One in three victims of family violence are male

Men's stories

MEN’S PERSONAL STORIES

If you are a male victim of family violence – intimate partner violence, violence from other family members, child abuse, elder abuse, sexual assault, or other forms of family violence and abuse – this page is available for you to tell your anonymous story. Please click here to tell your own story. If you feel like you need support, please click here. Stories are moderated to prevent the posting of spam, so it might take a little while for your story to appear on this page.

 

Nearly died's personal story

I was in a controlling relationship with my partner. She is a lovely sweet girl but unfortunately has some mental health issues which caused her to invent lies about me, accusing me of a lot of untrue things, control me, manipulate me, scratch, punch, hit me and blame me for all of it. She even had me believing I was the abuser. I was in a male violence group thinking it was all my fault. What hope did I have of seeing the truth when even the domestic violence handouts are gender biased saying “he controls her”.

It wasn't until I spent sometime seeing another counsellor (3rd counsellor) that she picked up on some of the things I was saying that were going on in our relationship that she asked to meet her. Eventually I encouraged my partner to come in and see my counsellor. When she came in all she was interested in doing was playing the victim, saying things she knew would hurt me and shaming me. The counsellor later pointed out that she believed that she has paranoia (I later found out the she may suffer from bipolar also).

I tried to bring this to her attention hoping that she might get help and we may be able to save our relationship. This only angered her more so for the next couple of months our problems got worse. One time she came home drunk accusing me of cheating on her. She then hit me and was threatening to smash a heavy weight over me. I refuse to fight so I got into a room and locked myself in to stay away from her. She then rang the police on my phone, said she killed someone then hung up. Straight after that she was going to cut herself. I came out of the room to prevent her from self harming and 000 called back. I told them what had happened. I stayed on the phone while she pretended that I was hurting her. The police arrived and she had superficial cuts to her wrists so they took her to hospital.

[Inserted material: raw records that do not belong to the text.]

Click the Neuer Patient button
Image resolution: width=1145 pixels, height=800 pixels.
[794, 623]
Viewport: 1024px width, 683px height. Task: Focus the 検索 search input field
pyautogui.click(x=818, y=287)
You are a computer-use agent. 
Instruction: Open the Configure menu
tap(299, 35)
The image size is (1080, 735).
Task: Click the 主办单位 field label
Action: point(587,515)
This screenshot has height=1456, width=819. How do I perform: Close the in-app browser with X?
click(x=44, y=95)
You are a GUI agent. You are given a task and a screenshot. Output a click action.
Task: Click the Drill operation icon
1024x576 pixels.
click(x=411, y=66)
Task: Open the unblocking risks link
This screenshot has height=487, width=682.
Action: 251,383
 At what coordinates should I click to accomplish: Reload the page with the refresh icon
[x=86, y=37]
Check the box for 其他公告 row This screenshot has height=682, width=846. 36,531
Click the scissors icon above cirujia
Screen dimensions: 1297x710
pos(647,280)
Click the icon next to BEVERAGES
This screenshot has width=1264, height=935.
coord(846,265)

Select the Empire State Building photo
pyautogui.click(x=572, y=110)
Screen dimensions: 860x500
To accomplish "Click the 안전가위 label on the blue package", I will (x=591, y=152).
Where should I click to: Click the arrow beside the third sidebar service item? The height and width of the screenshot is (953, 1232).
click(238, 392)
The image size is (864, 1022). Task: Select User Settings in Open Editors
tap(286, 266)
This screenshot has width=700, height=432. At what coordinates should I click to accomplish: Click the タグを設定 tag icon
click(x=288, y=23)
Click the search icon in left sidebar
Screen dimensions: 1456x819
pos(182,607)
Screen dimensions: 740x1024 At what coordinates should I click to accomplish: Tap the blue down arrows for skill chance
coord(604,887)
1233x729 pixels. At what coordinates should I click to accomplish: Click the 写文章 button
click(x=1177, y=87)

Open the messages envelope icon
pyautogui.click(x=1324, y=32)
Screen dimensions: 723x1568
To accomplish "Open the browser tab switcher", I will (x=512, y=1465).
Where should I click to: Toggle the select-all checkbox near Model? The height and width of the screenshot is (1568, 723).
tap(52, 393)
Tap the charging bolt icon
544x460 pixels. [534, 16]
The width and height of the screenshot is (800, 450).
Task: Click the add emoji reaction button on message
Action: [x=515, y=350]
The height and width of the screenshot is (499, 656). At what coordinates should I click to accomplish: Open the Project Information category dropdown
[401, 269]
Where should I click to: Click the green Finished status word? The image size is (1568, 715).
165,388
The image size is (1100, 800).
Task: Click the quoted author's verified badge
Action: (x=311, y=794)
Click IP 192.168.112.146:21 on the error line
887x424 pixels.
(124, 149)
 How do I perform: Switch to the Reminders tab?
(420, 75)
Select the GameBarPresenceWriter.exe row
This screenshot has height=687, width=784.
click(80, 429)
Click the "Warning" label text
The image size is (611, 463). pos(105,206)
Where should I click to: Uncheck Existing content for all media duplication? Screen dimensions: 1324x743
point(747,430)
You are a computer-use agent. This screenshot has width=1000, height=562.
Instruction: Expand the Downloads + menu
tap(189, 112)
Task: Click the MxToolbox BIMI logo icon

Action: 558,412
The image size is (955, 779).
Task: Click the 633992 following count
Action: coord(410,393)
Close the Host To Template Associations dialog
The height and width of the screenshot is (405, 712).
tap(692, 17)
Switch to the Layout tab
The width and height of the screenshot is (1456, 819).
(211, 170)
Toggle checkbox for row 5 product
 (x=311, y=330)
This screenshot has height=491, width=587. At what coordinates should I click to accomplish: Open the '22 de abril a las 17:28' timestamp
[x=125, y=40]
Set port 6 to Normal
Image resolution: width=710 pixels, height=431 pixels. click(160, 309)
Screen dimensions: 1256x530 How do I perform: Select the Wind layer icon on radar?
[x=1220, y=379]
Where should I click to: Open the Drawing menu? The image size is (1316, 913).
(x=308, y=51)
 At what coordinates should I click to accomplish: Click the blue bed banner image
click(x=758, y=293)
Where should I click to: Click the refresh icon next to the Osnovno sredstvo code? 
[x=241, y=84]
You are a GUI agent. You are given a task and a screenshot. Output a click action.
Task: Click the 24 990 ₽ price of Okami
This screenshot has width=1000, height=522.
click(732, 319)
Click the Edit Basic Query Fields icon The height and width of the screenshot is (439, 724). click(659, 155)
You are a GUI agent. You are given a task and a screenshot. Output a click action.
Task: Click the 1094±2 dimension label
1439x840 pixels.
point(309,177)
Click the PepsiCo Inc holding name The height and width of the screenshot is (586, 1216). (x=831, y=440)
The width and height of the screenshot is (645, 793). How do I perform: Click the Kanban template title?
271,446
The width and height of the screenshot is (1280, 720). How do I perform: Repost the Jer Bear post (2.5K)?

A week later she was in a bad mood and doing everything she could to draw me into an argument. After hours of her efforts she threw a bottle at me that broke so I pointed out to her how she was behaving. It instantly made her furious. She started trying to cut herself with the glass bottle so I took it off her. What followed was her running around the house try to grab things to cut herself with and me following her taking them off her. I ended up outside near the back door when she threatened to lock me outside saying “hahaha you think there aren't plenty of things inside that I can cut myself with” and she slammed the door shut. Me fearing that she may hurt herself stepped straight towards the slamming door put my hand up to stop it. In that instant I realised my arm had gone through the glass in the door. I had severely been cut right up my arm.

I have lost use of my hand, 1mm deeper and I would have lost my arm and if it had bled for 5 minutes more I would have died. While I was in emergency she called the police and told them I punched the door and was attacking her. Despite the junior officer remembering the incident the week earlier at the house the senior officer decided to give me an AVO without even speaking to me and asking my side of the story. The police are allowed to issue AVOs without talking to both parties if they deem there to be a threat. But I was no threat - I was in hospital for the next week waiting for my 3rd operation. If they had bothered to talk to me I could have told them the truth and they could have seen the evidence like the fresh scratches on her wrist from the broken bottle and where I put the bottle. They could have seen my injuries were on the palm of my hand going down my arm which would suggest I put my hand up to stop the door as opposed to the statement which said I punched the door. Anyway I was left with the option to spend large sums of money in court to clear my name or just accept an AVO that I didn't deserve.